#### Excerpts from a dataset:

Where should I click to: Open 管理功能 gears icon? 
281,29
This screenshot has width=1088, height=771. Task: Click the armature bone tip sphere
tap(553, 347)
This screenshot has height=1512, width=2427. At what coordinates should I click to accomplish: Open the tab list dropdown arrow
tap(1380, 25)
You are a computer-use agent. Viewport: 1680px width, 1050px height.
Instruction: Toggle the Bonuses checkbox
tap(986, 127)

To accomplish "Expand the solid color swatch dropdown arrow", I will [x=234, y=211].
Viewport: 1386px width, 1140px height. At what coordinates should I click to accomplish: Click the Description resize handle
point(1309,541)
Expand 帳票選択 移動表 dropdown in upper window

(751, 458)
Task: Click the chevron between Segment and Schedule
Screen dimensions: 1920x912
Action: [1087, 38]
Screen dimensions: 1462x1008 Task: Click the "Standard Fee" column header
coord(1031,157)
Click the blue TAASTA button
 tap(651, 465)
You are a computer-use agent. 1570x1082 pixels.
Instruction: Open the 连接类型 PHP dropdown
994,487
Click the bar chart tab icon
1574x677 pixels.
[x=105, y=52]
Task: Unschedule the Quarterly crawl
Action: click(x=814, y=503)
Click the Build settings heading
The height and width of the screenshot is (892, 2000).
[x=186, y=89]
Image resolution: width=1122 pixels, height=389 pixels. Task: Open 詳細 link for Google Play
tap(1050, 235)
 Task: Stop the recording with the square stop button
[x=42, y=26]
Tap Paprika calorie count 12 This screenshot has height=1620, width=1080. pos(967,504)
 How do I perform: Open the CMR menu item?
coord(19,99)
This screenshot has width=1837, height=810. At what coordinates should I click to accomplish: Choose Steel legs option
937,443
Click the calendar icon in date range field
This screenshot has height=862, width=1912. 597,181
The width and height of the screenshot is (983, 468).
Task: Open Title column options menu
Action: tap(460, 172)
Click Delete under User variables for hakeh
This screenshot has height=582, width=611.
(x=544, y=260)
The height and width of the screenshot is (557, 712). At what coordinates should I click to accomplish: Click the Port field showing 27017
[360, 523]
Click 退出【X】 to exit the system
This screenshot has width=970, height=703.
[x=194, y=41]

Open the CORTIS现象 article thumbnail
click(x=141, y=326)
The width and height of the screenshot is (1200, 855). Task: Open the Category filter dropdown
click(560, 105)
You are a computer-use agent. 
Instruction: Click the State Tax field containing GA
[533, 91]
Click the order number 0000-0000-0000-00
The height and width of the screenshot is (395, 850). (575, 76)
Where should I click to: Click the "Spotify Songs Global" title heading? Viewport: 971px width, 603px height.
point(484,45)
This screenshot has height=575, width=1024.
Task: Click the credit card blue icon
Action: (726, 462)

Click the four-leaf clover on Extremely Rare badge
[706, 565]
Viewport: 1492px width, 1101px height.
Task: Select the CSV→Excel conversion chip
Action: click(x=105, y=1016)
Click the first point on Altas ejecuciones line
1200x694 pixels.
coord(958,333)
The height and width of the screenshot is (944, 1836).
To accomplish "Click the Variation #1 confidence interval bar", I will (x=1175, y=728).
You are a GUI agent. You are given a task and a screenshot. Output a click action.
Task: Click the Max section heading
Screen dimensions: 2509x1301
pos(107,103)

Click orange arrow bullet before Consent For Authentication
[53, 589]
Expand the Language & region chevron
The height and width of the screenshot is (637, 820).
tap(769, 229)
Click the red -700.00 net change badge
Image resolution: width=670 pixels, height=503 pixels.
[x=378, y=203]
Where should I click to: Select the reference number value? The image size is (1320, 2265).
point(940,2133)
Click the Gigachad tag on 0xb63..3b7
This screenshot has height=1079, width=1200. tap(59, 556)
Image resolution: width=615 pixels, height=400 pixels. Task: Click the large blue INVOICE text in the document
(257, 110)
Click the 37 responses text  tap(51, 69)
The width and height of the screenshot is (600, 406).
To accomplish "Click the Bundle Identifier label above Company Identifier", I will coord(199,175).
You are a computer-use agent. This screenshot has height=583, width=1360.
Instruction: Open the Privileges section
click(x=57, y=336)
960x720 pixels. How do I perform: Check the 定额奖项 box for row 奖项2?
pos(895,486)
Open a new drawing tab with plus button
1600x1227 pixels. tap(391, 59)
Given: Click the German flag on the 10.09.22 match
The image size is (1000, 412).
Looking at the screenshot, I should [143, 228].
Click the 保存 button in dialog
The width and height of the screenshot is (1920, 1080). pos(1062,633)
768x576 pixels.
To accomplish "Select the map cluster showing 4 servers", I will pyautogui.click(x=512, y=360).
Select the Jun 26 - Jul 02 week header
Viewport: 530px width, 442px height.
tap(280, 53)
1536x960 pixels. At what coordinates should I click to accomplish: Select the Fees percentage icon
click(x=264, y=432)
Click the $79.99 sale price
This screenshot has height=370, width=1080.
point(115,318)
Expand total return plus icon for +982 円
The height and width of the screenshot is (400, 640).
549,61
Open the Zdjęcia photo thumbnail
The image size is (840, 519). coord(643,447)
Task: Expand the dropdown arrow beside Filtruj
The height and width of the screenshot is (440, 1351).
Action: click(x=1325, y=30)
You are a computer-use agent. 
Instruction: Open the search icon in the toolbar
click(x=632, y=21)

#### What is expected:
All entries should be restated word for word.

#### Solved exercise:
Where should I click to: Open 管理功能 gears icon? 
281,29
This screenshot has width=1088, height=771. Task: Click the armature bone tip sphere
tap(553, 347)
This screenshot has height=1512, width=2427. At what coordinates should I click to accomplish: Open the tab list dropdown arrow
tap(1380, 25)
You are a computer-use agent. Viewport: 1680px width, 1050px height.
Instruction: Toggle the Bonuses checkbox
tap(986, 127)

To accomplish "Expand the solid color swatch dropdown arrow", I will [x=234, y=211].
Viewport: 1386px width, 1140px height. At what coordinates should I click to accomplish: Click the Description resize handle
point(1309,541)
Expand 帳票選択 移動表 dropdown in upper window

(751, 458)
Task: Click the chevron between Segment and Schedule
Screen dimensions: 1920x912
Action: [1087, 38]
Screen dimensions: 1462x1008 Task: Click the "Standard Fee" column header
coord(1031,157)
Click the blue TAASTA button
 tap(651, 465)
You are a computer-use agent. 1570x1082 pixels.
Instruction: Open the 连接类型 PHP dropdown
994,487
Click the bar chart tab icon
1574x677 pixels.
[x=105, y=52]
Task: Unschedule the Quarterly crawl
Action: click(x=814, y=503)
Click the Build settings heading
The height and width of the screenshot is (892, 2000).
[x=186, y=89]
Image resolution: width=1122 pixels, height=389 pixels. Task: Open 詳細 link for Google Play
tap(1050, 235)
 Task: Stop the recording with the square stop button
[x=42, y=26]
Tap Paprika calorie count 12 This screenshot has height=1620, width=1080. pos(967,504)
 How do I perform: Open the CMR menu item?
coord(19,99)
This screenshot has width=1837, height=810. At what coordinates should I click to accomplish: Choose Steel legs option
937,443
Click the calendar icon in date range field
This screenshot has height=862, width=1912. 597,181
The width and height of the screenshot is (983, 468).
Task: Open Title column options menu
Action: tap(460, 172)
Click Delete under User variables for hakeh
This screenshot has height=582, width=611.
(x=544, y=260)
The height and width of the screenshot is (557, 712). At what coordinates should I click to accomplish: Click the Port field showing 27017
[360, 523]
Click 退出【X】 to exit the system
This screenshot has width=970, height=703.
[x=194, y=41]

Open the CORTIS现象 article thumbnail
click(x=141, y=326)
The width and height of the screenshot is (1200, 855). Task: Open the Category filter dropdown
click(560, 105)
You are a computer-use agent. 
Instruction: Click the State Tax field containing GA
[533, 91]
Click the order number 0000-0000-0000-00
The height and width of the screenshot is (395, 850). (575, 76)
Where should I click to: Click the "Spotify Songs Global" title heading? Viewport: 971px width, 603px height.
point(484,45)
This screenshot has height=575, width=1024.
Task: Click the credit card blue icon
Action: (726, 462)

Click the four-leaf clover on Extremely Rare badge
[706, 565]
Viewport: 1492px width, 1101px height.
Task: Select the CSV→Excel conversion chip
Action: click(x=105, y=1016)
Click the first point on Altas ejecuciones line
1200x694 pixels.
coord(958,333)
The height and width of the screenshot is (944, 1836).
To accomplish "Click the Variation #1 confidence interval bar", I will (x=1175, y=728).
You are a GUI agent. You are given a task and a screenshot. Output a click action.
Task: Click the Max section heading
Screen dimensions: 2509x1301
pos(107,103)

Click orange arrow bullet before Consent For Authentication
[53, 589]
Expand the Language & region chevron
The height and width of the screenshot is (637, 820).
tap(769, 229)
Click the red -700.00 net change badge
Image resolution: width=670 pixels, height=503 pixels.
[x=378, y=203]
Where should I click to: Select the reference number value? The image size is (1320, 2265).
point(940,2133)
Click the Gigachad tag on 0xb63..3b7
This screenshot has height=1079, width=1200. tap(59, 556)
Image resolution: width=615 pixels, height=400 pixels. Task: Click the large blue INVOICE text in the document
(257, 110)
Click the 37 responses text  tap(51, 69)
The width and height of the screenshot is (600, 406).
To accomplish "Click the Bundle Identifier label above Company Identifier", I will coord(199,175).
You are a computer-use agent. This screenshot has height=583, width=1360.
Instruction: Open the Privileges section
click(x=57, y=336)
960x720 pixels. How do I perform: Check the 定额奖项 box for row 奖项2?
pos(895,486)
Open a new drawing tab with plus button
1600x1227 pixels. tap(391, 59)
Given: Click the German flag on the 10.09.22 match
The image size is (1000, 412).
Looking at the screenshot, I should [143, 228].
Click the 保存 button in dialog
The width and height of the screenshot is (1920, 1080). pos(1062,633)
768x576 pixels.
To accomplish "Select the map cluster showing 4 servers", I will pyautogui.click(x=512, y=360).
Select the Jun 26 - Jul 02 week header
Viewport: 530px width, 442px height.
tap(280, 53)
1536x960 pixels. At what coordinates should I click to accomplish: Select the Fees percentage icon
click(x=264, y=432)
Click the $79.99 sale price
This screenshot has height=370, width=1080.
point(115,318)
Expand total return plus icon for +982 円
The height and width of the screenshot is (400, 640).
549,61
Open the Zdjęcia photo thumbnail
The image size is (840, 519). coord(643,447)
Task: Expand the dropdown arrow beside Filtruj
The height and width of the screenshot is (440, 1351).
Action: click(x=1325, y=30)
You are a computer-use agent. 
Instruction: Open the search icon in the toolbar
click(x=632, y=21)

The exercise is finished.